■ **REQUIRED WORK**
When you reach the line containing "The width and height of the screenshot is (610, 423).", start transcribing exactly and continue through the last line of the data, skipping every picture.

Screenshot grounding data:
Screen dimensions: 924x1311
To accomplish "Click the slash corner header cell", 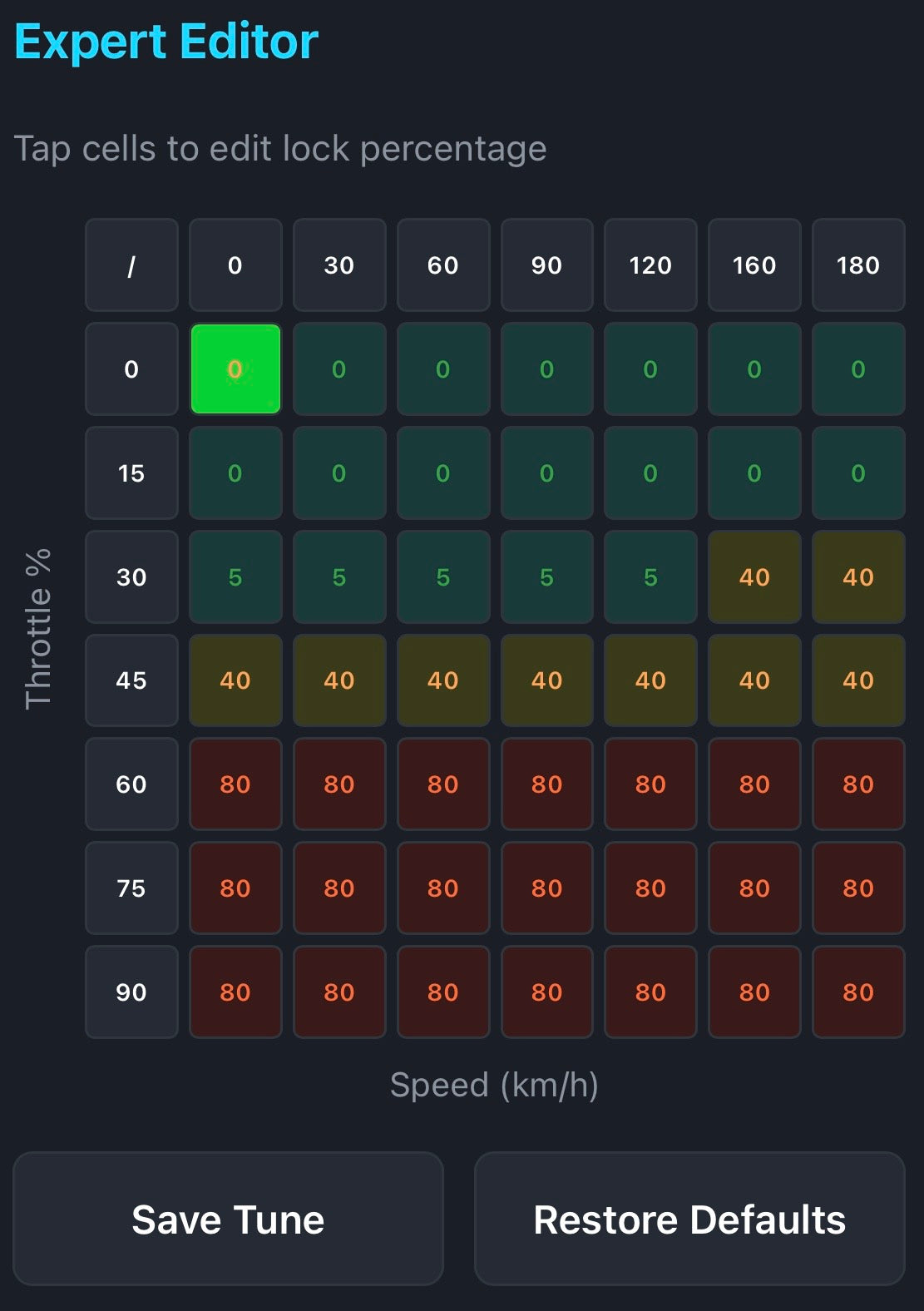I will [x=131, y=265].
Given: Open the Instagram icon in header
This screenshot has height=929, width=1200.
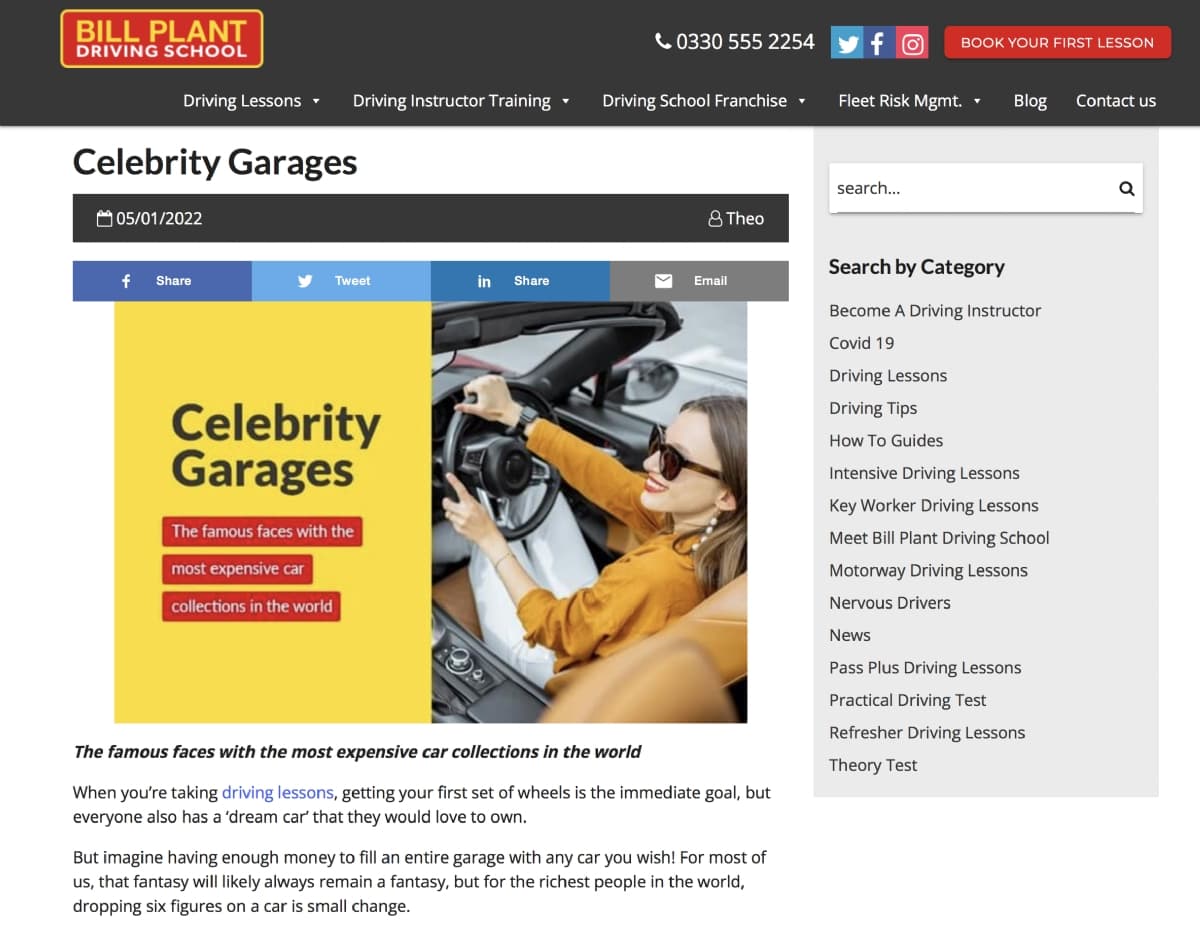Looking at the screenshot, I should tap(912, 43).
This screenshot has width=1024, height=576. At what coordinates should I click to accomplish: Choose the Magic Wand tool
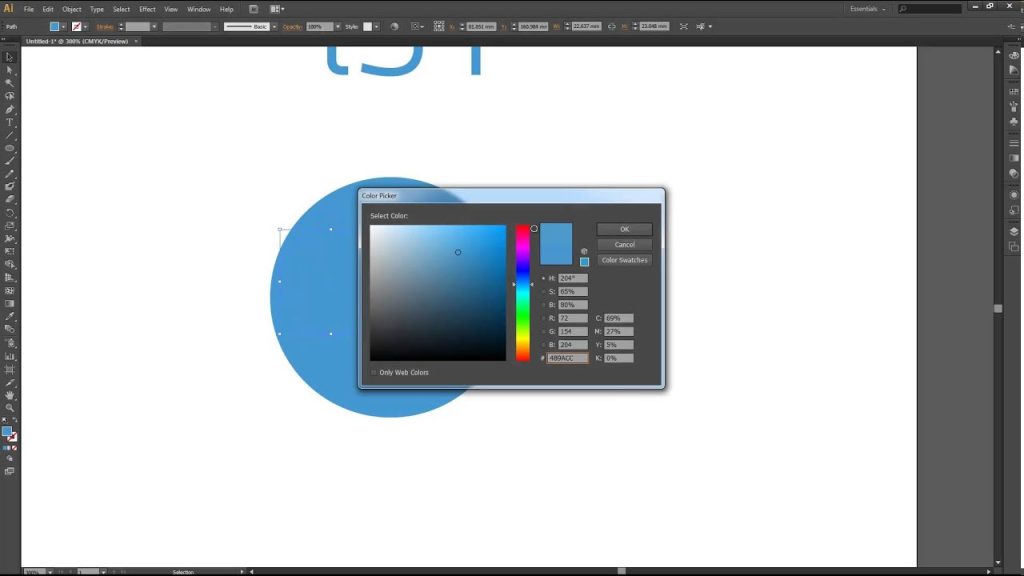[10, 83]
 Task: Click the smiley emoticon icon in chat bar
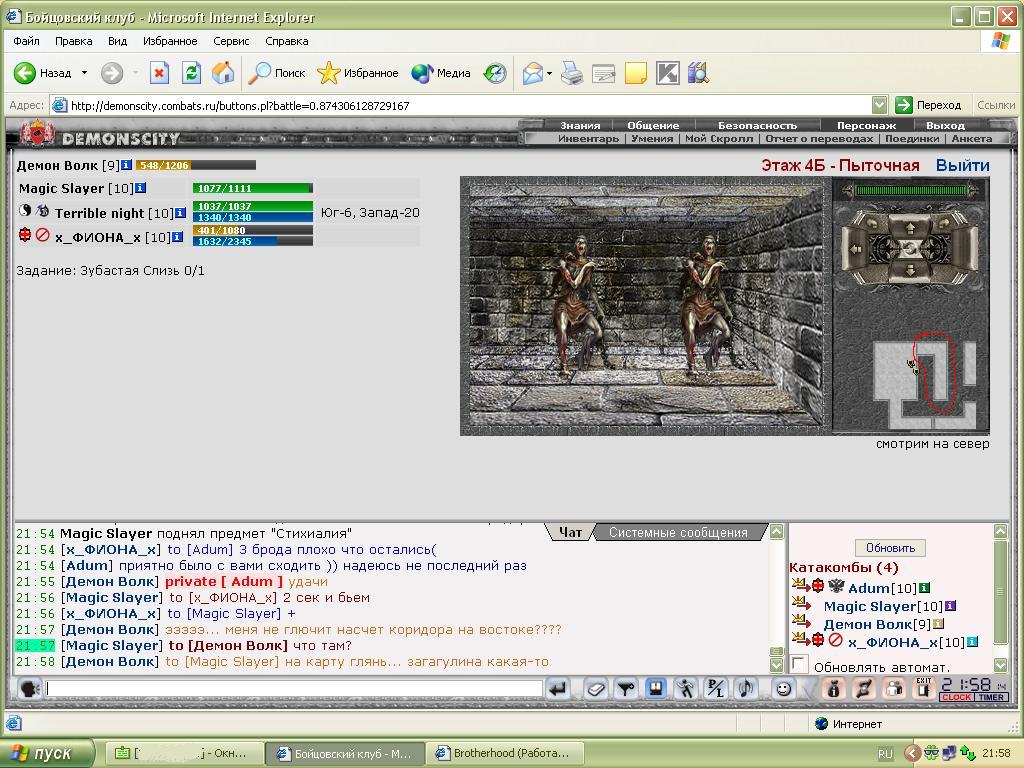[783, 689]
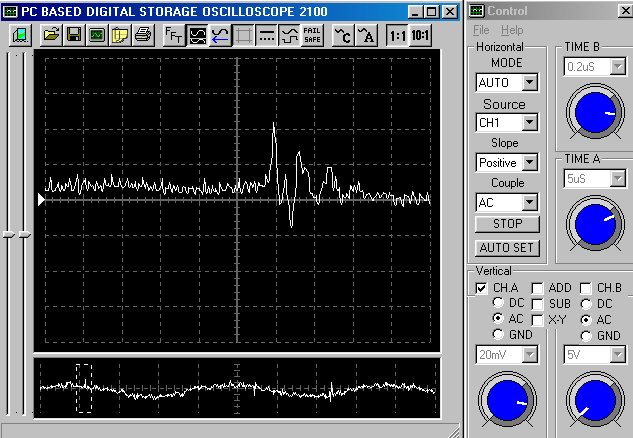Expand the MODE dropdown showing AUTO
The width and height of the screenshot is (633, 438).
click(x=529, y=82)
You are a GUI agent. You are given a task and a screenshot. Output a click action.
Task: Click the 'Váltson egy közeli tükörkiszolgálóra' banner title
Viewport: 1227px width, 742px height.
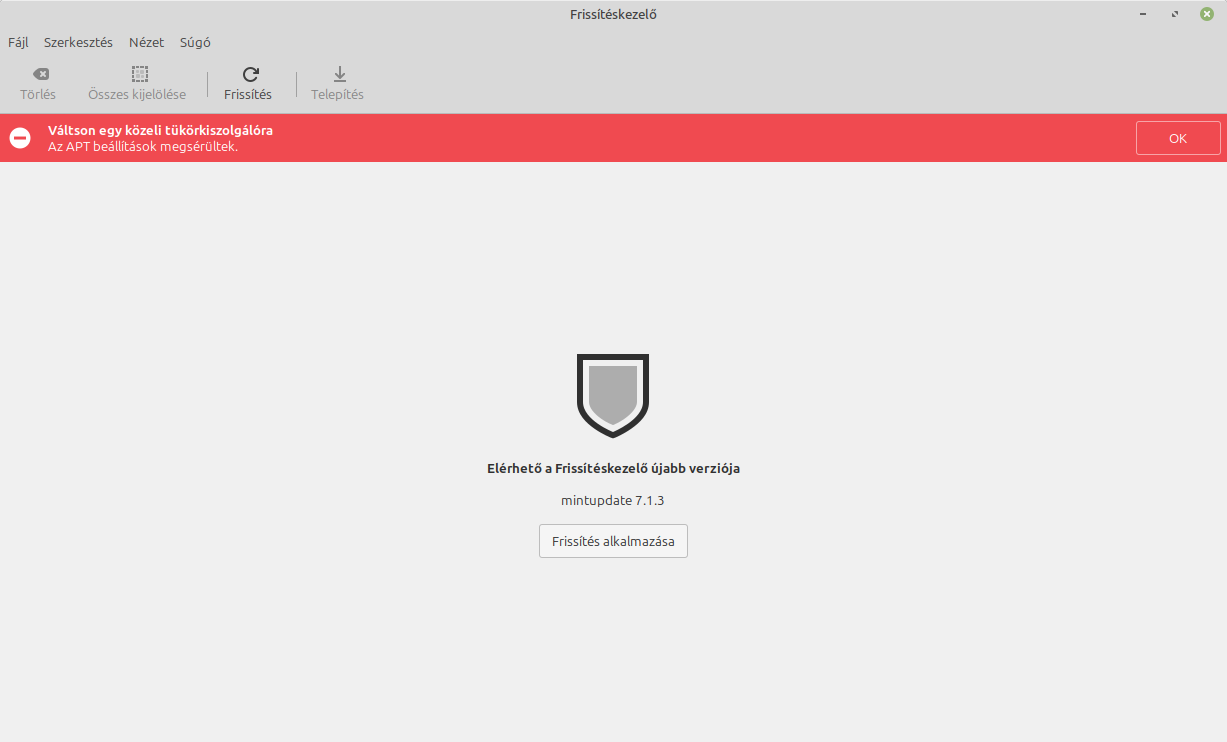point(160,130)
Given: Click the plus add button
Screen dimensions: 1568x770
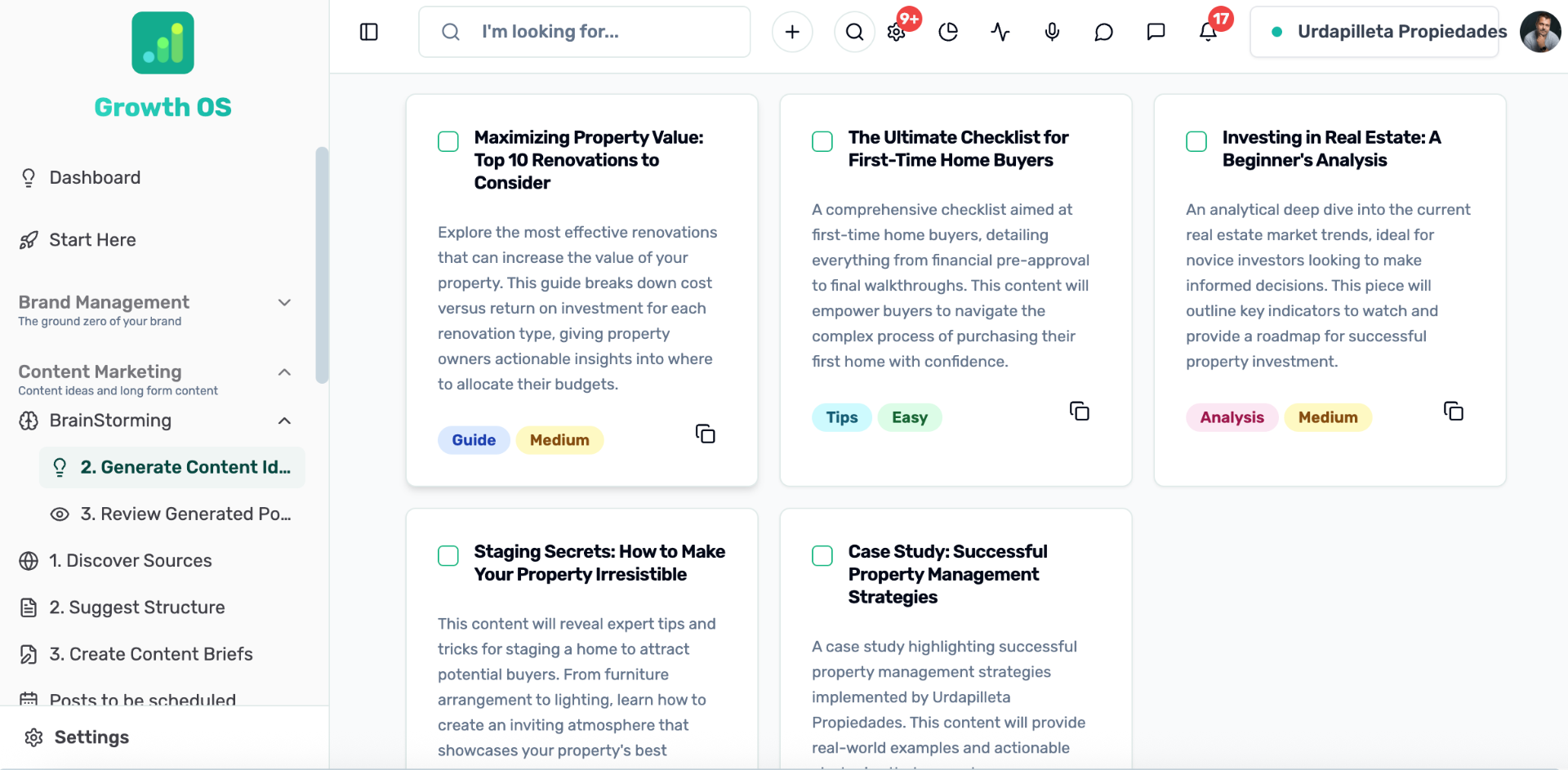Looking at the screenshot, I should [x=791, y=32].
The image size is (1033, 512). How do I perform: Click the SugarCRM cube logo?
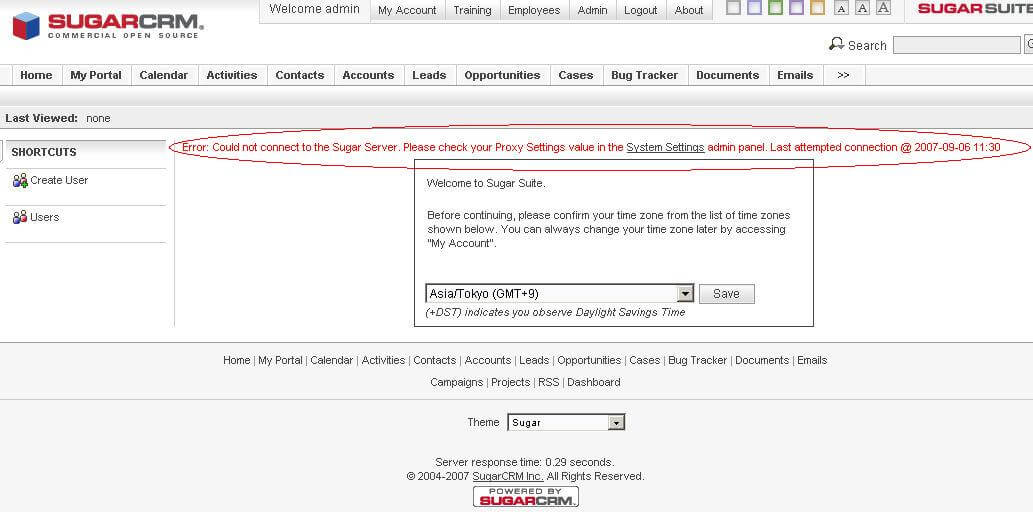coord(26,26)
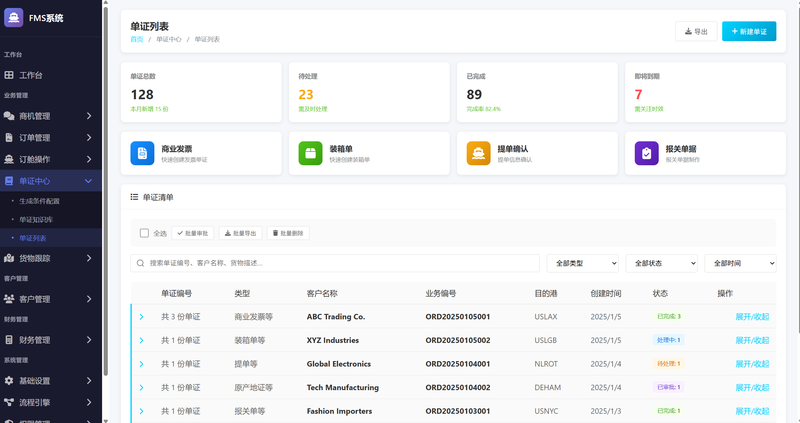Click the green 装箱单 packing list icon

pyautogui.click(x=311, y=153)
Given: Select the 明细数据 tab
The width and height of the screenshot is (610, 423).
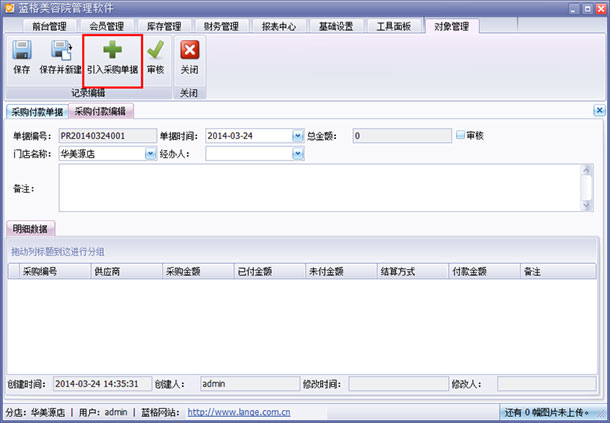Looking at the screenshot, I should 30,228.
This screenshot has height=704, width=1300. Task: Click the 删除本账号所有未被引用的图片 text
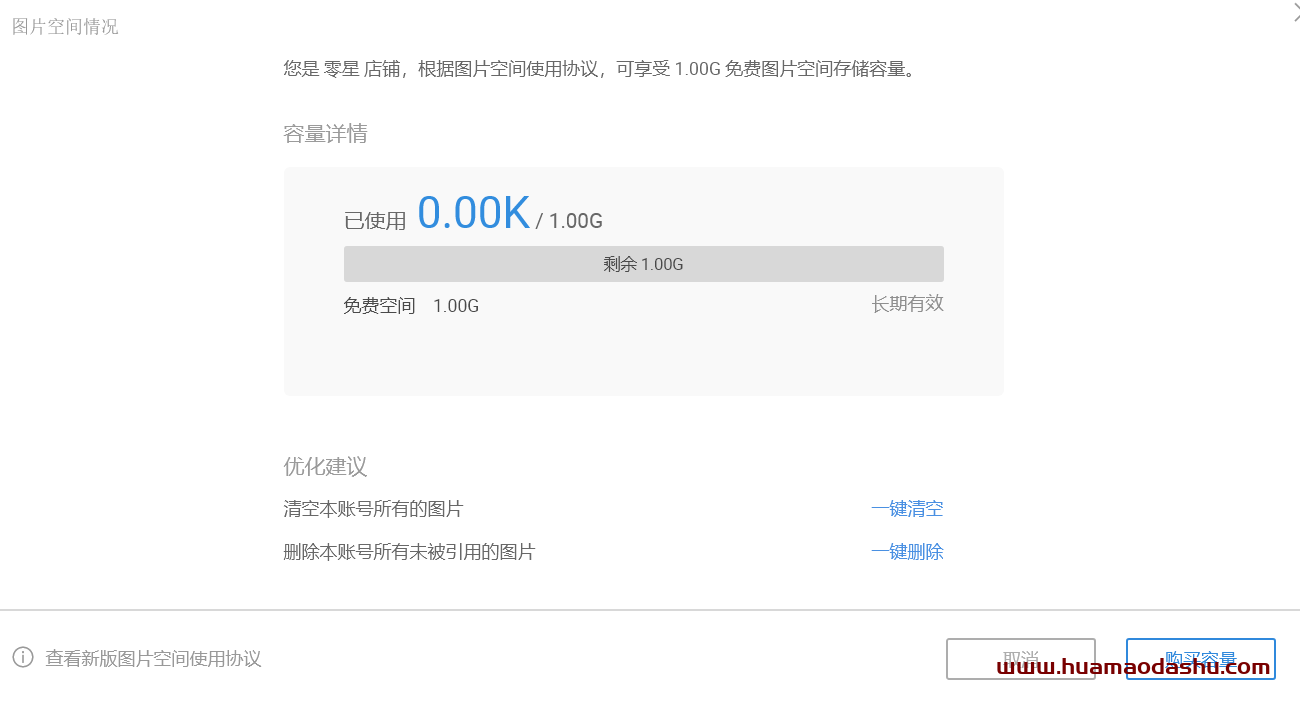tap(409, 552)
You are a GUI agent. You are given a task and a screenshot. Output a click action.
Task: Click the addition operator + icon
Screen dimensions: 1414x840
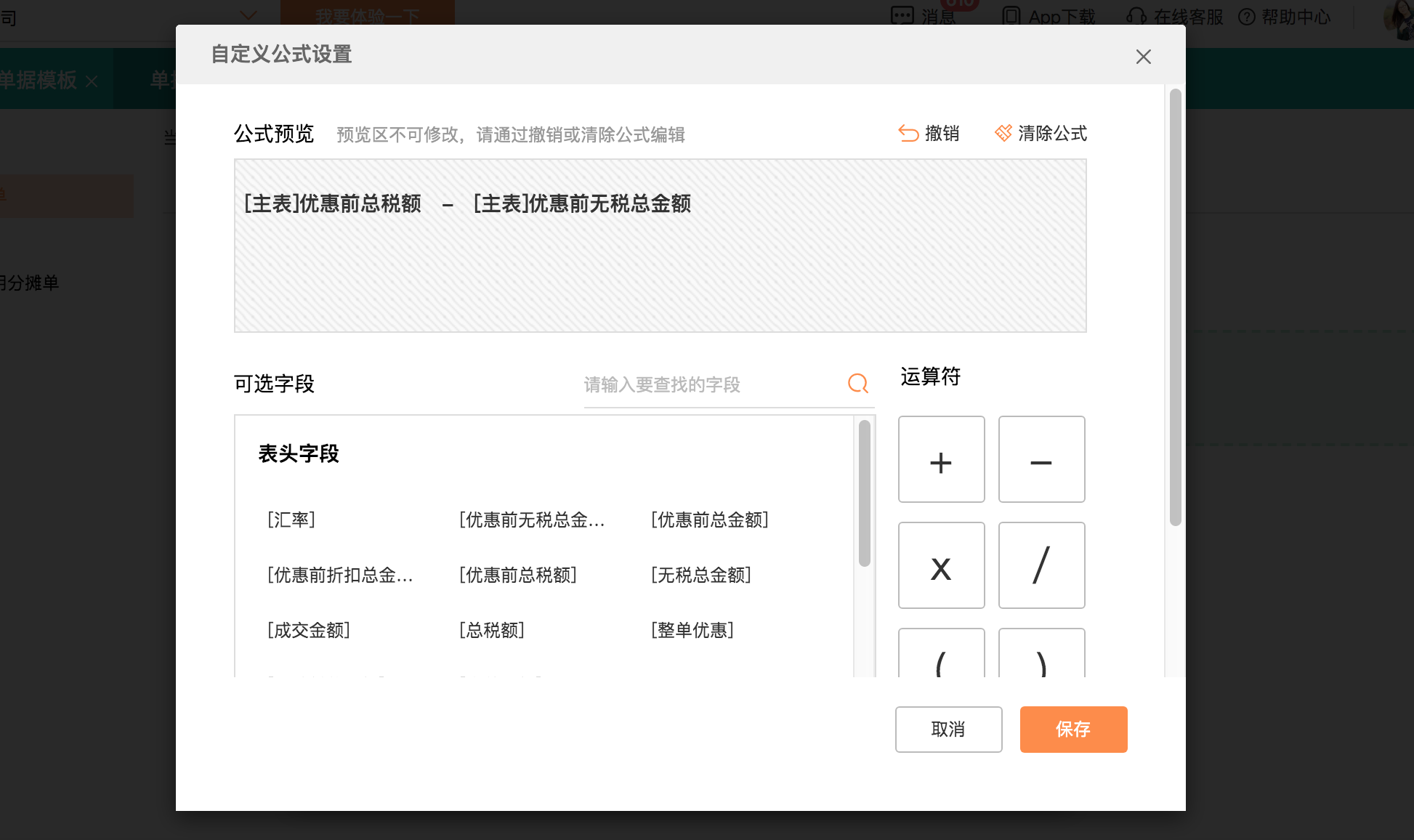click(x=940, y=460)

■ **SOLUTION TO THIS TASK**
The width and height of the screenshot is (610, 423).
Looking at the screenshot, I should 30,228.
This screenshot has height=704, width=1300. Task: Click the 删除本账号所有未被引用的图片 text
tap(409, 552)
You are a GUI agent. You are given a task and a screenshot. Output a click action.
Task: Click the addition operator + icon
Screen dimensions: 1414x840
click(x=940, y=460)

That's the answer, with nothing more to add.